_RECORDS SUPPLIED:_
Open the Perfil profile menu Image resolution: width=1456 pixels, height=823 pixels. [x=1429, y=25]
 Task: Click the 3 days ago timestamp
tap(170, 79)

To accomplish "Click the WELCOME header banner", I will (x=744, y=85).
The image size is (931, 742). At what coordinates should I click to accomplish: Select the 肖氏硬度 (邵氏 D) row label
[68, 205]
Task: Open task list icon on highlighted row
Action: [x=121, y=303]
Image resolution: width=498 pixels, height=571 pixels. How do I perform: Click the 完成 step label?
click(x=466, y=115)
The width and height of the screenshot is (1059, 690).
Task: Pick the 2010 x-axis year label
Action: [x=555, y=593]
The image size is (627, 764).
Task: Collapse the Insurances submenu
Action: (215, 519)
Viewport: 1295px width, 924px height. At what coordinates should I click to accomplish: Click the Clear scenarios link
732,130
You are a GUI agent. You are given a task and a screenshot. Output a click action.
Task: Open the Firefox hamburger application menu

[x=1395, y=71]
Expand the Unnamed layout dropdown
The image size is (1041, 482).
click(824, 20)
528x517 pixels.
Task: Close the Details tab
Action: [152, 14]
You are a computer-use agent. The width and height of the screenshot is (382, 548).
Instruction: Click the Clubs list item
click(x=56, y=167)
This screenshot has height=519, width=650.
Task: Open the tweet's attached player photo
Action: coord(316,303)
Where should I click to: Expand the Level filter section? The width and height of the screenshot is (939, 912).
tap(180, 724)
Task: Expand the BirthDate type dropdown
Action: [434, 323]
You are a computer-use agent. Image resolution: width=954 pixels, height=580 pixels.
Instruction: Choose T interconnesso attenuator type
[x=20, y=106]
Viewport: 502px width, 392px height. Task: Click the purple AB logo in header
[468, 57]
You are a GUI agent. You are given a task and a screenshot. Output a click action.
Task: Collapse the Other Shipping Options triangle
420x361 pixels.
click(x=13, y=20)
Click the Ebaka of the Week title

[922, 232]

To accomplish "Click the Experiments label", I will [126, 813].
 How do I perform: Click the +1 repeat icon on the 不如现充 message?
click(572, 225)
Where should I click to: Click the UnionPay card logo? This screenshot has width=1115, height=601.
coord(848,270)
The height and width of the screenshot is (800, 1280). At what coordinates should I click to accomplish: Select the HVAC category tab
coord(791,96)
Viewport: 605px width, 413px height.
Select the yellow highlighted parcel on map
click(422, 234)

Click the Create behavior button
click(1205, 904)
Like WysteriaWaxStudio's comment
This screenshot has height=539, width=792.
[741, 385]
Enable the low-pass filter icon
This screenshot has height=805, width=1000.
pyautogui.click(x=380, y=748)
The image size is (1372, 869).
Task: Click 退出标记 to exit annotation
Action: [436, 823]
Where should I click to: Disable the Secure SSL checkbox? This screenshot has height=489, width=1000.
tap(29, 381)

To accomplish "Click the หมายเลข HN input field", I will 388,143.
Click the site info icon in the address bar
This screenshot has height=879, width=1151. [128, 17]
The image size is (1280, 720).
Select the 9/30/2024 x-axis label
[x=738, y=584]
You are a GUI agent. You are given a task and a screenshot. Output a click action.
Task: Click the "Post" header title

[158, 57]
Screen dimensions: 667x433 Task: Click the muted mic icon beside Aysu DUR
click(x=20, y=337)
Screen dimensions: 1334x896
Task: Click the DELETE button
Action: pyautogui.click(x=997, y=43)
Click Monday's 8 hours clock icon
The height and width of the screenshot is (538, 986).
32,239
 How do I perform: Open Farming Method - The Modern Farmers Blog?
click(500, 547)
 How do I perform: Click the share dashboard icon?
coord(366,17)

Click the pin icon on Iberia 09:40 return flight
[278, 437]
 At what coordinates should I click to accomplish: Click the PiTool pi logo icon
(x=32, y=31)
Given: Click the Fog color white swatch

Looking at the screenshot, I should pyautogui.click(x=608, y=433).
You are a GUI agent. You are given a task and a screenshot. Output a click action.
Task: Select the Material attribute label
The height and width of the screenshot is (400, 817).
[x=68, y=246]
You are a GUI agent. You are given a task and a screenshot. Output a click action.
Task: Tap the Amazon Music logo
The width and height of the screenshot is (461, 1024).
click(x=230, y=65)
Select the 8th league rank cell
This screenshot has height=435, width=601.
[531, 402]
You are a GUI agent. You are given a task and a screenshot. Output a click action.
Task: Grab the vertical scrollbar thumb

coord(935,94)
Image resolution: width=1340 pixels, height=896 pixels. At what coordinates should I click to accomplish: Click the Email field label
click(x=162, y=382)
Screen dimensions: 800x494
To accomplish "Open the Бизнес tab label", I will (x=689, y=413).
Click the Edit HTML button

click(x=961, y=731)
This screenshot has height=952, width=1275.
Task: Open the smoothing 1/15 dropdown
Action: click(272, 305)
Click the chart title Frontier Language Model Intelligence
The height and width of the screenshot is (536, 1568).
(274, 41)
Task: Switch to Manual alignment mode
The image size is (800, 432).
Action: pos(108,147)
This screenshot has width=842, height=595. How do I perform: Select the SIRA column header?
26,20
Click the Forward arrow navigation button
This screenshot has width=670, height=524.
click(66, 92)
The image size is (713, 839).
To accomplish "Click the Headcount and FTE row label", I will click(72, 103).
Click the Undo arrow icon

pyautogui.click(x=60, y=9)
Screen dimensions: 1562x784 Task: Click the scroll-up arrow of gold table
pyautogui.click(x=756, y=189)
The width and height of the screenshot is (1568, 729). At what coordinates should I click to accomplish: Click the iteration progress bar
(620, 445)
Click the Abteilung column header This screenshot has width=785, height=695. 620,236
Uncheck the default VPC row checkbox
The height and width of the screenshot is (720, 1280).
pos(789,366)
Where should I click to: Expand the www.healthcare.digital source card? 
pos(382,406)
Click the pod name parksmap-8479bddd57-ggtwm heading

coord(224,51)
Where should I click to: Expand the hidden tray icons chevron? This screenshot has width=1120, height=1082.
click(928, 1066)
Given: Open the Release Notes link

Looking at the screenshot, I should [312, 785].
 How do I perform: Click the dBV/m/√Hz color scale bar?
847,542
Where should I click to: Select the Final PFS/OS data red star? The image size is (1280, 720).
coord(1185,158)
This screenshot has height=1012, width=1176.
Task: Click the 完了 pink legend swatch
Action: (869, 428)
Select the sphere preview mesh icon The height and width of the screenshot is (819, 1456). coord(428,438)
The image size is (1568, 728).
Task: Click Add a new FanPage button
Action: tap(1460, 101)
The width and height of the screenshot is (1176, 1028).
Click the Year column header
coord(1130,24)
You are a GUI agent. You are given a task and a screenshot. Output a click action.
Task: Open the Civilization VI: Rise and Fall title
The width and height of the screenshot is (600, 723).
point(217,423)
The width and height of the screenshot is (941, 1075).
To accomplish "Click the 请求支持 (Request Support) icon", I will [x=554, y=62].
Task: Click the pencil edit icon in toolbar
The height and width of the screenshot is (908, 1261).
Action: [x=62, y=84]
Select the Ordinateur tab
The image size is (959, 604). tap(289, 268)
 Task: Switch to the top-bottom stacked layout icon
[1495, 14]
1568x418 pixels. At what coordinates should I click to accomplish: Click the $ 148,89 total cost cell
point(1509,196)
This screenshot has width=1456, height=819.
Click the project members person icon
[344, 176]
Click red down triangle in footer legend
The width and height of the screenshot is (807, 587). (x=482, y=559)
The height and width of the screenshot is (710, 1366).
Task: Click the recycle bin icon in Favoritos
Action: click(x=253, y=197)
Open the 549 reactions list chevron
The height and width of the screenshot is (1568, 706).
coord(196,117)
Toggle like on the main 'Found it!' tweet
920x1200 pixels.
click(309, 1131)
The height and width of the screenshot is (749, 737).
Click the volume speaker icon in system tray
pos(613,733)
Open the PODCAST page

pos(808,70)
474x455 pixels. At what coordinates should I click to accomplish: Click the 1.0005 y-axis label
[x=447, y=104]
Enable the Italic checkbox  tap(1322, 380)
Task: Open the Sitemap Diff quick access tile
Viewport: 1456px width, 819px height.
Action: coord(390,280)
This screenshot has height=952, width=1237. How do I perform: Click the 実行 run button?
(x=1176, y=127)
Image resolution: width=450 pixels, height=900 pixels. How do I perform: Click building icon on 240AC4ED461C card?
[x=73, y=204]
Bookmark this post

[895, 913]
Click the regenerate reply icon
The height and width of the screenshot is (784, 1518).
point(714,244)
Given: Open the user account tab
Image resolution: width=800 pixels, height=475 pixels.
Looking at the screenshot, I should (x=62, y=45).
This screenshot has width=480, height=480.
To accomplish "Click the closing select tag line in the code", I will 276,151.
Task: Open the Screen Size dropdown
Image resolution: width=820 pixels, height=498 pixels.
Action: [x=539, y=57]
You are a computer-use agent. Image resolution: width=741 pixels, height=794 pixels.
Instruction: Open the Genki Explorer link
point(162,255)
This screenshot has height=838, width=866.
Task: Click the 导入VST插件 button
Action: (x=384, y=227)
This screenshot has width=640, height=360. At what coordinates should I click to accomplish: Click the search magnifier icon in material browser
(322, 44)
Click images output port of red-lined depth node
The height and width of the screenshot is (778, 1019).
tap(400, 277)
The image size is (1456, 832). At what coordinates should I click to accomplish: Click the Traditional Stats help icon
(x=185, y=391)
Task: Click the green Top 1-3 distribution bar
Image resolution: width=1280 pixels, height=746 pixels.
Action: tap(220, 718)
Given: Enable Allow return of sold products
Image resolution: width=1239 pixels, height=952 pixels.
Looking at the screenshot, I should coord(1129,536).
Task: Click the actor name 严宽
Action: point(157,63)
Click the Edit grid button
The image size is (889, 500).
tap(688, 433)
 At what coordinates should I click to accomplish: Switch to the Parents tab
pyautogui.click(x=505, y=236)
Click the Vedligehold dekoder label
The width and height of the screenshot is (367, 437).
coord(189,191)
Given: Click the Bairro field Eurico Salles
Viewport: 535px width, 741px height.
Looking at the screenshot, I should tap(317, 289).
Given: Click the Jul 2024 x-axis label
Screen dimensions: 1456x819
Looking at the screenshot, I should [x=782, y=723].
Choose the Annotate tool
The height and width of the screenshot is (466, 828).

_AIM OF THE TASK:_
Copy the listing lines again without any change, beginning at the line that contains "Viewport: 1295px width, 924px" and stopping after the line that contains "click(572, 225)".

_FINISHED ANSWER:_
Viewport: 1295px width, 924px height. At what coordinates should I click to accomplish: Click the Clear scenarios link
732,130
You are a GUI agent. You are given a task and a screenshot. Output a click action.
Task: Open the Firefox hamburger application menu

[x=1395, y=71]
Expand the Unnamed layout dropdown
The image size is (1041, 482).
click(824, 20)
528x517 pixels.
Task: Close the Details tab
Action: [152, 14]
You are a computer-use agent. The width and height of the screenshot is (382, 548).
Instruction: Click the Clubs list item
click(x=56, y=167)
This screenshot has height=519, width=650.
Task: Open the tweet's attached player photo
Action: coord(316,303)
Where should I click to: Expand the Level filter section? The width and height of the screenshot is (939, 912).
tap(180, 724)
Task: Expand the BirthDate type dropdown
Action: [434, 323]
You are a computer-use agent. Image resolution: width=954 pixels, height=580 pixels.
Instruction: Choose T interconnesso attenuator type
[x=20, y=106]
Viewport: 502px width, 392px height. Task: Click the purple AB logo in header
[468, 57]
You are a GUI agent. You are given a task and a screenshot. Output a click action.
Task: Collapse the Other Shipping Options triangle
420x361 pixels.
click(x=13, y=20)
Click the Ebaka of the Week title

[922, 232]

To accomplish "Click the Experiments label", I will [126, 813].
 How do I perform: Click the +1 repeat icon on the 不如现充 message?
click(572, 225)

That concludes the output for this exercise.